Give back, word for word, the lines in the listing below from the one holding "Screen dimensions: 479x479" down to the one holding "Task: Click the icon", both ends included.
____________
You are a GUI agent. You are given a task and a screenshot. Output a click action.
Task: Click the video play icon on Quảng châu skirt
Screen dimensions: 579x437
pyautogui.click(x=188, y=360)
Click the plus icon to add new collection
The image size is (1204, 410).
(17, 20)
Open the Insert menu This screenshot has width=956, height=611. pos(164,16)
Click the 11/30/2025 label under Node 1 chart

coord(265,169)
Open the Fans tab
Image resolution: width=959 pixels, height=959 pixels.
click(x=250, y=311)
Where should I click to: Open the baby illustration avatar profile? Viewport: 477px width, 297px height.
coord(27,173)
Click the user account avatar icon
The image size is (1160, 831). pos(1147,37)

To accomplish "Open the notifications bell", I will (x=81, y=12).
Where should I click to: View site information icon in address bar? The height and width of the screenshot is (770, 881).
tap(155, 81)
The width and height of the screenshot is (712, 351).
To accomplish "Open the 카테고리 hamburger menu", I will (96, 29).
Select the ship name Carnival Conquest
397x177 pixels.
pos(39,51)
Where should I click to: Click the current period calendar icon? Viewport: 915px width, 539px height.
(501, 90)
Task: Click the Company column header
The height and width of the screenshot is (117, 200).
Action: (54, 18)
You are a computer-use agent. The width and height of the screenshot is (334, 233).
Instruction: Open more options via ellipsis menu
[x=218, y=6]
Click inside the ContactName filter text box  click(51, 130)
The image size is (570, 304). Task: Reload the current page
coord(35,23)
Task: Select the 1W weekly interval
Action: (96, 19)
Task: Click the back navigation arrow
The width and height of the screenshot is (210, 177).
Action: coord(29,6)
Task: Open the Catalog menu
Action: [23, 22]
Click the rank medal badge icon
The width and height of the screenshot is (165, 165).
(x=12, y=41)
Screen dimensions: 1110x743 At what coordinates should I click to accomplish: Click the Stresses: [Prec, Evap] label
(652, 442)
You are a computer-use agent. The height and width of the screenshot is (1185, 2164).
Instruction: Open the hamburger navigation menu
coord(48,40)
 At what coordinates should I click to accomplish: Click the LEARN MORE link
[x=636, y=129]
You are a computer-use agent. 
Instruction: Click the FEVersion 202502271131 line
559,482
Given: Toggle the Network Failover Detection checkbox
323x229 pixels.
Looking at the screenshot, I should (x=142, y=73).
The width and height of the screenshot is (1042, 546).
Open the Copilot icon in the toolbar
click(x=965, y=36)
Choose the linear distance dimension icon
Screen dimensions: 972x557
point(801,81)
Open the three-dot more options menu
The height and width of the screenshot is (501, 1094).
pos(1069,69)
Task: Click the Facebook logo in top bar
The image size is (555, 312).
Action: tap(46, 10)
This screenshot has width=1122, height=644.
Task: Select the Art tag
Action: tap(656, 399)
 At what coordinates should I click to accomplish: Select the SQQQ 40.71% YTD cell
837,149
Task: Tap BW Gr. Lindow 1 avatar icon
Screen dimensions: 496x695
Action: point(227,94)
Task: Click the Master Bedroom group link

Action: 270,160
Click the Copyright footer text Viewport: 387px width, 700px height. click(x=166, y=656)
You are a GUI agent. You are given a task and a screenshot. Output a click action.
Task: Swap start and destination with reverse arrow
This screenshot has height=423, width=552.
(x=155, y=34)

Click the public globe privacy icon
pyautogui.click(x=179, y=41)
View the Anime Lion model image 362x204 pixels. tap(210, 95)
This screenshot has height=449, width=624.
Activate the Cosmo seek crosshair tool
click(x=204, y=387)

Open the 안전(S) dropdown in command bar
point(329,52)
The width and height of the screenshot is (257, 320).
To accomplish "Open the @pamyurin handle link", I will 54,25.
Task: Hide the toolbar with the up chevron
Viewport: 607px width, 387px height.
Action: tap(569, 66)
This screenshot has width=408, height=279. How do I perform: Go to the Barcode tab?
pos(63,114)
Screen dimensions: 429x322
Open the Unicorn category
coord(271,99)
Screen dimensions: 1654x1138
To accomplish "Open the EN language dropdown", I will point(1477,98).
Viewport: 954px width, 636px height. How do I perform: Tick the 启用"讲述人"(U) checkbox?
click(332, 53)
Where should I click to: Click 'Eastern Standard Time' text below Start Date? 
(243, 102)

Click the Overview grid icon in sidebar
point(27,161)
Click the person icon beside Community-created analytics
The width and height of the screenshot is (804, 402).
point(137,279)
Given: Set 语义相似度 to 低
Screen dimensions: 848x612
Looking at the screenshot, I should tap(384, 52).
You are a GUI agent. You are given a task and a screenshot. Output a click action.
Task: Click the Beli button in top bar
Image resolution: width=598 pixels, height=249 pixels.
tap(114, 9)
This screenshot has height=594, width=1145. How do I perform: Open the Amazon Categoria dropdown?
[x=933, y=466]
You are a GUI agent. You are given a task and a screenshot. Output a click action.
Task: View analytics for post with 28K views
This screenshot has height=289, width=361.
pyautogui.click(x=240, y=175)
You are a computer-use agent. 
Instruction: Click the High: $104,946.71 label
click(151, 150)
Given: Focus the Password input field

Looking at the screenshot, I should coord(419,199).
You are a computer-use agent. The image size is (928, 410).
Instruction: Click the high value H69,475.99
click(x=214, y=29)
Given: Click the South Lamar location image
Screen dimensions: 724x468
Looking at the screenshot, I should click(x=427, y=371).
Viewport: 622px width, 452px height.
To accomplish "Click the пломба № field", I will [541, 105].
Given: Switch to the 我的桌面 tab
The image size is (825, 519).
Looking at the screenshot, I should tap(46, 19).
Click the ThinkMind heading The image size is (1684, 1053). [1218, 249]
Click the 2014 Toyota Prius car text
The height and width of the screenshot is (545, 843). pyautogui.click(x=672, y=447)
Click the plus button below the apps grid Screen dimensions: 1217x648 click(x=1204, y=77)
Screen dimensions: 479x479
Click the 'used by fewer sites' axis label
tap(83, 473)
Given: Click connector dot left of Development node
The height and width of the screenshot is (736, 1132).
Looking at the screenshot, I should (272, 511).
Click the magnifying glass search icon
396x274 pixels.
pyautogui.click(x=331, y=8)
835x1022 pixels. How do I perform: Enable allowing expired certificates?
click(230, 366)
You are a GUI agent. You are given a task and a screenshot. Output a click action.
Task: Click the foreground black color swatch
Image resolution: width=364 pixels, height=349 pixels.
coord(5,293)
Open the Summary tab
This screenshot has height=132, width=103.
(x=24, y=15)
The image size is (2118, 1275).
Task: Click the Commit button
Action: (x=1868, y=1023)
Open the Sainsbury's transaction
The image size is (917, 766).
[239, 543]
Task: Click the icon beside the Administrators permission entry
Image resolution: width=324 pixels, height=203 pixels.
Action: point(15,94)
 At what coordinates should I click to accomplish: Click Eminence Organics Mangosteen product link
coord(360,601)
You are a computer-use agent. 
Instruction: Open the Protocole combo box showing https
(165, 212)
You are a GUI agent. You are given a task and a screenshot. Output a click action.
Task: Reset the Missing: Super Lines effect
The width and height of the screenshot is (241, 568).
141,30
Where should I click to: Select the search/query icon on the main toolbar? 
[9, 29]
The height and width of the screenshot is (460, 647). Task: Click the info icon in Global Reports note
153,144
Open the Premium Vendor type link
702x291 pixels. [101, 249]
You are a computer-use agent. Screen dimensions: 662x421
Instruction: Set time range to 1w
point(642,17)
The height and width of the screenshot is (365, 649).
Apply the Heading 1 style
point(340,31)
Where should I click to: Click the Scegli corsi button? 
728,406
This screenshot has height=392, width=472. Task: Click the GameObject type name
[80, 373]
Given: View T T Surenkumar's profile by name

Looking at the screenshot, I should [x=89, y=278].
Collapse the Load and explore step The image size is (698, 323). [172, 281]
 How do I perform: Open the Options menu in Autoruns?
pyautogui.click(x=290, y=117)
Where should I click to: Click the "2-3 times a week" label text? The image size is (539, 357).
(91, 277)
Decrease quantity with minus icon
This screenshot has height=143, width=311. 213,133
____________
#### [PROBLEM SOLUTION]
Screen dimensions: 479x479
Click the 'used by fewer sites' axis label
tap(83, 473)
Given: Click connector dot left of Development node
The height and width of the screenshot is (736, 1132).
Looking at the screenshot, I should (272, 511).
Click the magnifying glass search icon
396x274 pixels.
pyautogui.click(x=331, y=8)
835x1022 pixels. How do I perform: Enable allowing expired certificates?
click(230, 366)
You are a GUI agent. You are given a task and a screenshot. Output a click action.
Task: Click the foreground black color swatch
Image resolution: width=364 pixels, height=349 pixels.
coord(5,293)
Open the Summary tab
This screenshot has height=132, width=103.
(x=24, y=15)
The image size is (2118, 1275).
Task: Click the Commit button
Action: (x=1868, y=1023)
Open the Sainsbury's transaction
The image size is (917, 766).
[239, 543]
Task: Click the icon beside the Administrators permission entry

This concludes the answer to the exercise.